The probability for one specific combination (e.g., Woman1 UW, Woman2 NW, Woman3 NW) is:
$$ \frac{2}{10} \times \frac{8}{10} \times \frac{8}{10} = \frac{2 \times 64}{1000} = \frac{128}{1000} $$
Since there are 3 such combinations, the total probability for 1 underweight woman is:
$$ P(\text{1 UW Woman}) = 3 \times \frac{128}{1000} = \frac{384}{1000} $$
- **Probability of 2 underweight women:** This means two women are underweight and the other one is not. We need to count the ways to choose 2 women out of 3. We can list them: (Woman1, Woman2), (Woman1, Woman3), (Woman2, Woman3).

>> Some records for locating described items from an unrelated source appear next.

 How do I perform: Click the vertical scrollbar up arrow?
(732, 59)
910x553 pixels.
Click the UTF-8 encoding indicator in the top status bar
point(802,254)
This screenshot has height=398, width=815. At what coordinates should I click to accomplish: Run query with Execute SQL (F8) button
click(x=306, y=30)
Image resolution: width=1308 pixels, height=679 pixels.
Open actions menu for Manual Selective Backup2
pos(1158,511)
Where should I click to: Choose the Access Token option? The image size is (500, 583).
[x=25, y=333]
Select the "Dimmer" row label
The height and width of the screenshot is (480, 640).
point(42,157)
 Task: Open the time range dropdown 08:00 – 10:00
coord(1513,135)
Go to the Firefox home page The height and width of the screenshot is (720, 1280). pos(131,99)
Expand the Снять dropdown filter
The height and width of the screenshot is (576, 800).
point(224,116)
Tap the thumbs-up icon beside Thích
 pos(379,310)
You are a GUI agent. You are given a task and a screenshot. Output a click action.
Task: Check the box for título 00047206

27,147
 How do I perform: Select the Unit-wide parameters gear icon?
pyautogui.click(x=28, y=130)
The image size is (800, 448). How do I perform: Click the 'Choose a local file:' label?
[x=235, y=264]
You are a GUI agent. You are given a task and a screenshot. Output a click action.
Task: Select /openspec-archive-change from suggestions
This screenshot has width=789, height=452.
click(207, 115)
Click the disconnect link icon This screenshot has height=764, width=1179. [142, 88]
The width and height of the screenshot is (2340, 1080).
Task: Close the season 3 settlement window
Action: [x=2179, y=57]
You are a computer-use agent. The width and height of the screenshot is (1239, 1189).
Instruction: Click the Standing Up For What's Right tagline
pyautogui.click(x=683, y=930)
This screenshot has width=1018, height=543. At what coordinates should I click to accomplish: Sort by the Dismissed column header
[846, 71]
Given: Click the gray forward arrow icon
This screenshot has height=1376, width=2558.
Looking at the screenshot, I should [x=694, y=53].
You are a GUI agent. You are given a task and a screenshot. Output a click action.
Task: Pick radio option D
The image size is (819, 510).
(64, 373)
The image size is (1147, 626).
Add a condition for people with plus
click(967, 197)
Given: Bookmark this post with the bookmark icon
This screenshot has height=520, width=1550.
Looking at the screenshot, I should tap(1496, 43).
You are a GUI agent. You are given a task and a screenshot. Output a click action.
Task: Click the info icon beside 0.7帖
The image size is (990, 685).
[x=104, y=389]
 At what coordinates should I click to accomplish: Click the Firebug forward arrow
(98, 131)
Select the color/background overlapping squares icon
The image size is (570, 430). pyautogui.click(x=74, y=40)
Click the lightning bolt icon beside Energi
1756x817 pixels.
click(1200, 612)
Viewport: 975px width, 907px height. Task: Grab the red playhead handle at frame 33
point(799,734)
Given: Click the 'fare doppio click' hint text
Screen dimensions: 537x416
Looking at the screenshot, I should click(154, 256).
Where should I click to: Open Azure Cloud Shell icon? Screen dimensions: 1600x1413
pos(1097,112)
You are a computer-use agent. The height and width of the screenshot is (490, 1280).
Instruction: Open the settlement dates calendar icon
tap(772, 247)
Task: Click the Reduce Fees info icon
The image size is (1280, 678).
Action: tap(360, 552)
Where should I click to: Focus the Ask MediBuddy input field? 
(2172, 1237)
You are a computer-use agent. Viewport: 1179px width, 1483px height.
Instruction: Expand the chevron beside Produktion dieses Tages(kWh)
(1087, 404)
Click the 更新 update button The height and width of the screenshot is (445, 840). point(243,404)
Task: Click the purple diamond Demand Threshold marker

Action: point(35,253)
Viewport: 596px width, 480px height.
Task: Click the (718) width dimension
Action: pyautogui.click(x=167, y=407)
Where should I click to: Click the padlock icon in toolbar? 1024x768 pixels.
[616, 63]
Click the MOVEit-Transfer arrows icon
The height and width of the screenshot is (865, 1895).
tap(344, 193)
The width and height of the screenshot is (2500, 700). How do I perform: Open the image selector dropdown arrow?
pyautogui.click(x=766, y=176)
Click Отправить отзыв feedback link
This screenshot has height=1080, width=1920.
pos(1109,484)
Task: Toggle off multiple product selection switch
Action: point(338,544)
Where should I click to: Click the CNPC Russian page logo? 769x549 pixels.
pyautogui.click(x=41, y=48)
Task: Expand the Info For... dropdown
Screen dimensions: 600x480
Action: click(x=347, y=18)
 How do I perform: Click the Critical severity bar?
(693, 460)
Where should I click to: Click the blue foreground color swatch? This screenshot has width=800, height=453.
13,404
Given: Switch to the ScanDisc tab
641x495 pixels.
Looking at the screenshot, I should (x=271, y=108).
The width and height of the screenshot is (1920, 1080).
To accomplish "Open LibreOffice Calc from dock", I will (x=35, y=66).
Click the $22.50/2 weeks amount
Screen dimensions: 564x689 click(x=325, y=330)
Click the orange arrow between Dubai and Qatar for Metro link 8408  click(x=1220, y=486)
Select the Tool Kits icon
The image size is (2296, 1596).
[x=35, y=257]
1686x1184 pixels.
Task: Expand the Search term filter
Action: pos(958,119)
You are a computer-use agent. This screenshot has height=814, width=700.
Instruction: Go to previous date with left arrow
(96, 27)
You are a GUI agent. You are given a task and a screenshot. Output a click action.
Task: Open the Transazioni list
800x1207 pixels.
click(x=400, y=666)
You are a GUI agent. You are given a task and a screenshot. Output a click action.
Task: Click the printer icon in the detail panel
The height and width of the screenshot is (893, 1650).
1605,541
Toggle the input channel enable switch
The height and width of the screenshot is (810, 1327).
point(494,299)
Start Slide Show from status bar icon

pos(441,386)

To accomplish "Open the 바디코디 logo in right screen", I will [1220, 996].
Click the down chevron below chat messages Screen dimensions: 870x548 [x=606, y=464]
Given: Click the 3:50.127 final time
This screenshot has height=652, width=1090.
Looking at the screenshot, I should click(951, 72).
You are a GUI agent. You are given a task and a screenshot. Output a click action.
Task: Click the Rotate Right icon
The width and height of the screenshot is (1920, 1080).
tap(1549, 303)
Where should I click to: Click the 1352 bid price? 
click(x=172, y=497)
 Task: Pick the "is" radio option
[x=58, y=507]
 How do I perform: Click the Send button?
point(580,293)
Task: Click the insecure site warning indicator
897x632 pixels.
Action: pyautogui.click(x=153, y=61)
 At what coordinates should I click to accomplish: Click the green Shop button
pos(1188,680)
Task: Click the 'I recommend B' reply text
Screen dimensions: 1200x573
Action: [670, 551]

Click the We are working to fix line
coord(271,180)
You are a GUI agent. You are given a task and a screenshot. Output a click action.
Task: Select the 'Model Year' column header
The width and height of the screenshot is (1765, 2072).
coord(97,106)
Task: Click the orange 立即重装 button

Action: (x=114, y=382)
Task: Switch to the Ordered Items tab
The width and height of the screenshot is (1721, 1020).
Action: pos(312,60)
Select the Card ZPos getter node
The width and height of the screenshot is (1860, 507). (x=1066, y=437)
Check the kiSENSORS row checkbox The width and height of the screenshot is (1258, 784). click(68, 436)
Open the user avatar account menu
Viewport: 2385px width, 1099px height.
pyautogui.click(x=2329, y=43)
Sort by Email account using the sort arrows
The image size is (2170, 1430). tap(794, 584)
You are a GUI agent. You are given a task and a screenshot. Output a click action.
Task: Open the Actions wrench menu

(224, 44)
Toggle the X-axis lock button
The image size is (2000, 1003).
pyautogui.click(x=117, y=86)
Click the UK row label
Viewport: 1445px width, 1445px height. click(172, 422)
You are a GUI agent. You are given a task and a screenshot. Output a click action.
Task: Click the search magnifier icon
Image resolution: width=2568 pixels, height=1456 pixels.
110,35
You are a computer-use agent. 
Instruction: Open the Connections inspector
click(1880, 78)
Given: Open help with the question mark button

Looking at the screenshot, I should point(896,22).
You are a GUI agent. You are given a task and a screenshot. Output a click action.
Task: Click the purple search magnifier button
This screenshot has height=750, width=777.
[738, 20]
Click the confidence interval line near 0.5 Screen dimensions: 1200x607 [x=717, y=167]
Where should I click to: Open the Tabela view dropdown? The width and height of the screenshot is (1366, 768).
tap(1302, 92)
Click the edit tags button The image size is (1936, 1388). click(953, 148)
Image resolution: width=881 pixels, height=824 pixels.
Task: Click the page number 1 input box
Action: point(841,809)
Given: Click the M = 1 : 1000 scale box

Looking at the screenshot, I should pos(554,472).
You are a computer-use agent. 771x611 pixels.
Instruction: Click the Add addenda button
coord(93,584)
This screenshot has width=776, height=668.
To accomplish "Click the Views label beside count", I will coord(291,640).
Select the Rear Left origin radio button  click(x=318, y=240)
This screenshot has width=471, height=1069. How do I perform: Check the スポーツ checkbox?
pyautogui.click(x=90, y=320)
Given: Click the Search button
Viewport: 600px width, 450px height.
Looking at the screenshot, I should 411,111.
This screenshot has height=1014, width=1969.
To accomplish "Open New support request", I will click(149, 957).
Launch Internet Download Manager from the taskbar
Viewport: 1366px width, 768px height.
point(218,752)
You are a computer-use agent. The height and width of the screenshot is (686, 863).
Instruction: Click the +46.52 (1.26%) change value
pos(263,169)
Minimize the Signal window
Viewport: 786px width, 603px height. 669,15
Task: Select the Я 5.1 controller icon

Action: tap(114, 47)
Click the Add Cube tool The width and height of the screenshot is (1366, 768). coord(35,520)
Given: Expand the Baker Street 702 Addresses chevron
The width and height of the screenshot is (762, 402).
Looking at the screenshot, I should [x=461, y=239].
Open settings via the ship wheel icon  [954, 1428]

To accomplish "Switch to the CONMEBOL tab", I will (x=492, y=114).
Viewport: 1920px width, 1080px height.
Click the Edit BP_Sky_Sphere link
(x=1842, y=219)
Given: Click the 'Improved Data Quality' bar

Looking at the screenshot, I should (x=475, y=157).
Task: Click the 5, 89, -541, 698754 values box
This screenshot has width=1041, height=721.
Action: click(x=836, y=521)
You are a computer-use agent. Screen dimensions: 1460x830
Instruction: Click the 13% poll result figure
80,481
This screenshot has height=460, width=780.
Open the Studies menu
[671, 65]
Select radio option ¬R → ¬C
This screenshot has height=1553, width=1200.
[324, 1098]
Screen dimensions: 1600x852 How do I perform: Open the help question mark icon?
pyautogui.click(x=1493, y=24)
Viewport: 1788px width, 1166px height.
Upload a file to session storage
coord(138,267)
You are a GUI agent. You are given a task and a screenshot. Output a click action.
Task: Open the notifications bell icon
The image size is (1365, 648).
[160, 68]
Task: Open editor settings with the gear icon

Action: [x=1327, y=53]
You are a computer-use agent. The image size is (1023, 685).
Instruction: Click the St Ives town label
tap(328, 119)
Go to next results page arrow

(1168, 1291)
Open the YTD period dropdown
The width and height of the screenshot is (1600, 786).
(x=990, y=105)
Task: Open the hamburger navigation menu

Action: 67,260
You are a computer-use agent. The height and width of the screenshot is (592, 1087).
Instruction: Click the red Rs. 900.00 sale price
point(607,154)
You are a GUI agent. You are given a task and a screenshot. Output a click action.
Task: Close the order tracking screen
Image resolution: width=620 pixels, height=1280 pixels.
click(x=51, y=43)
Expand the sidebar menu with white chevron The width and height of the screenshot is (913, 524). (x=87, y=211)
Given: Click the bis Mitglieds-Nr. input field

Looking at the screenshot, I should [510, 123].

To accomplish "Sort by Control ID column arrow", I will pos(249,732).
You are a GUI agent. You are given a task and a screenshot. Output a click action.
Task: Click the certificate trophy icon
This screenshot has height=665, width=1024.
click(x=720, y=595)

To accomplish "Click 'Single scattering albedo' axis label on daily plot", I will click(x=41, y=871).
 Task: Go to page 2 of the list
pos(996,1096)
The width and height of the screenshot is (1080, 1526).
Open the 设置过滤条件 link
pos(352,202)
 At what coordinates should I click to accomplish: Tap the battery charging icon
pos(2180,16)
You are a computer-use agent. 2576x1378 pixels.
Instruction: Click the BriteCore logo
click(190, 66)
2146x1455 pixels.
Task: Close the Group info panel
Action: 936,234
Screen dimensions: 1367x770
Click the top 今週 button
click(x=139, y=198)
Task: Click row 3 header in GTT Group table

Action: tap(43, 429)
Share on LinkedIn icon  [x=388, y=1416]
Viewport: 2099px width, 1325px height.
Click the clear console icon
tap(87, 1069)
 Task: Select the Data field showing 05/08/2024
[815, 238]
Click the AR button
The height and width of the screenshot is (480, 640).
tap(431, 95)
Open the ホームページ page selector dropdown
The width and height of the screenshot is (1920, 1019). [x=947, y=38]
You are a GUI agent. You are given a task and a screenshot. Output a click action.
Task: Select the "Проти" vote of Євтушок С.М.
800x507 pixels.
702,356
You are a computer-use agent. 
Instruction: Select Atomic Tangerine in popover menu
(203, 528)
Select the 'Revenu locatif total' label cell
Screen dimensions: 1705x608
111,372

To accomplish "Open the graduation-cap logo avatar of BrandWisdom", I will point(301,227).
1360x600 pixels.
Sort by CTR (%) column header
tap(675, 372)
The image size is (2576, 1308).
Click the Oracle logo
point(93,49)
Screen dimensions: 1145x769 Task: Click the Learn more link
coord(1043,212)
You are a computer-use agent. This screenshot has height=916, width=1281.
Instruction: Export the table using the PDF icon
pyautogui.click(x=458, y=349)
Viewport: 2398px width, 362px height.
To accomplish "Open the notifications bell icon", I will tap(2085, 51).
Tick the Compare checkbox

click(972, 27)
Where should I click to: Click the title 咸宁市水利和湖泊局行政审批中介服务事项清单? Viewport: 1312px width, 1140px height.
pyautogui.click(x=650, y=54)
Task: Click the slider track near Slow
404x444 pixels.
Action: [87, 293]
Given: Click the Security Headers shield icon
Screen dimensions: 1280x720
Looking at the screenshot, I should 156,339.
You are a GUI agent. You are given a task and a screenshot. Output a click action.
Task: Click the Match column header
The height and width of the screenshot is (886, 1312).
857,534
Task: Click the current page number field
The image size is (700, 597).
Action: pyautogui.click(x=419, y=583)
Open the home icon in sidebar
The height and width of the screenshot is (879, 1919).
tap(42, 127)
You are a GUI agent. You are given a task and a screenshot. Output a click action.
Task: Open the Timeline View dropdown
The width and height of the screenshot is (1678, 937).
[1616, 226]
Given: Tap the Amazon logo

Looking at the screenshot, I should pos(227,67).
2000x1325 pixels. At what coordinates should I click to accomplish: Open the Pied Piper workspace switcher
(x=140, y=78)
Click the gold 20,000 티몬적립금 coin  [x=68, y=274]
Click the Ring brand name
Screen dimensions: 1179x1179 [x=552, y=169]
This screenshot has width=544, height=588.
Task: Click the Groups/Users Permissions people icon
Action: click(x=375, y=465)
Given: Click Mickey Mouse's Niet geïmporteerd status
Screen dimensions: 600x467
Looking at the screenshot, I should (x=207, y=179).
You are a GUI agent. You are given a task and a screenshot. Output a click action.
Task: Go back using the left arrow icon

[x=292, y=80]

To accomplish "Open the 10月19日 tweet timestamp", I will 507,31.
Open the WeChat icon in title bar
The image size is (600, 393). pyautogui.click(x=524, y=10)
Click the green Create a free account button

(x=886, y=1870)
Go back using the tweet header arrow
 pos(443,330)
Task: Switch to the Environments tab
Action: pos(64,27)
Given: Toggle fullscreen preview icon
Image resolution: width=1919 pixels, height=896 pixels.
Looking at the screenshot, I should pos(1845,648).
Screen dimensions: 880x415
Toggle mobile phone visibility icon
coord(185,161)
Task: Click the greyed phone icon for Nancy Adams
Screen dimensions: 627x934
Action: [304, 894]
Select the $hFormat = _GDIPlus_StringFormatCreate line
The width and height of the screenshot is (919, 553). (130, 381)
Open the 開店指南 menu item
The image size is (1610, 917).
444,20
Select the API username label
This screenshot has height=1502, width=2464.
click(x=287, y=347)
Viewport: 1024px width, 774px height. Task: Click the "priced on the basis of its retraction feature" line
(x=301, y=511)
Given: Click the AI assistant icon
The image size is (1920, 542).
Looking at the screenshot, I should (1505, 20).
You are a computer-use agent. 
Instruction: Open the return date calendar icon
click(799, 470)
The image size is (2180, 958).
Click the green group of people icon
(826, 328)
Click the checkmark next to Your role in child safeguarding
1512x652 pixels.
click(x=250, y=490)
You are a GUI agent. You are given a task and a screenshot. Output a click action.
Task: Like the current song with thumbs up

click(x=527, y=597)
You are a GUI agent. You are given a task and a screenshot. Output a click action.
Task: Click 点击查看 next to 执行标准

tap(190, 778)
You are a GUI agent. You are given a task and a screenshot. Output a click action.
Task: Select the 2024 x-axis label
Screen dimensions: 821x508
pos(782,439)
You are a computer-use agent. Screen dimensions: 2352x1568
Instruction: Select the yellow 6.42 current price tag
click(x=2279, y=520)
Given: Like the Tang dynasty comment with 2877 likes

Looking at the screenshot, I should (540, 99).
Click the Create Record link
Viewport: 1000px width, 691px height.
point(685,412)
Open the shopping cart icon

There are 3 ways.
The probability for one specific combination (e.g., Woman1 UW, Woman2 UW, Woman3 NW) is:
$$ \frac{2}{10} \times \frac{2}{10} \times \frac{8}{10} = \frac{4 \times 8}{1000} = \frac{32}{1000} $$
Since there are 3 such combinations, the total probability for 2 underweight women is:
$$ P(\text{2 UW Women}) = 3 \times \frac{32}{1000} = \frac{96}{1000} $$

**step6** Calculating Probabilities for Each Scenario

Now we calculate the probability for each of the three scenarios identified in Step 3 by multiplying the probabilities of the independent events (men and women).
- **Scenario A: 2 underweight men AND 0 underweight women**
$$ P(\text{Scenario A}) = P(\text{2 UW Men}) \times P(\text{0 UW Women}) $$
$$ = \frac{2646}{10000} \times \frac{512}{1000} = \frac{1354752}{10000000} $$
- **Scenario B: 1 underweight man AND 1 underweight woman**
$$ P(\text{Scenario B}) = P(\text{1 UW Man}) \times P(\text{1 UW Woman}) $$
$$ = \frac{4116}{10000} \times \frac{384}{1000} = \frac{1580544}{10000000} $$
- **Scenario C: 0 underweight men AND 2 underweight women**
$$ P(\text{Scenario C}) = P(\text{0 UW Men}) \times P(\text{2 UW Women}) $$
$$ = \frac{2401}{10000} \times \frac{96}{1000} = \frac{230496}{10000000} $$

**step7** Summing Scenario Probabilities

The total probability of having exactly 2 underweight people in the office is the sum of the probabilities of these three mutually exclusive scenarios:
$$ P(\text{2 UW People}) = P(\text{Scenario A}) + P(\text{Scenario B}) + P(\text{Scenario C}) $$
$$ = \frac{1354752}{10000000} + \frac{1580544}{10000000} + \frac{230496}{10000000} $$
$$ = \frac{1354752 + 1580544 + 230496}{10000000} = \frac{3165792}{10000000} $$

**step8** Simplifying the Final Probability

We simplify the fraction by dividing the numerator and denominator by their greatest common divisor. We can repeatedly divide by 2:
$$ \frac{3165792}{10000000} = \frac{1582896}{5000000} = \frac{791448}{2500000} = \frac{395724}{1250000} = \frac{197862}{625000} = \frac{98931}{312500} $$
The simplified probability is $$ \frac{98931}{312500} $$.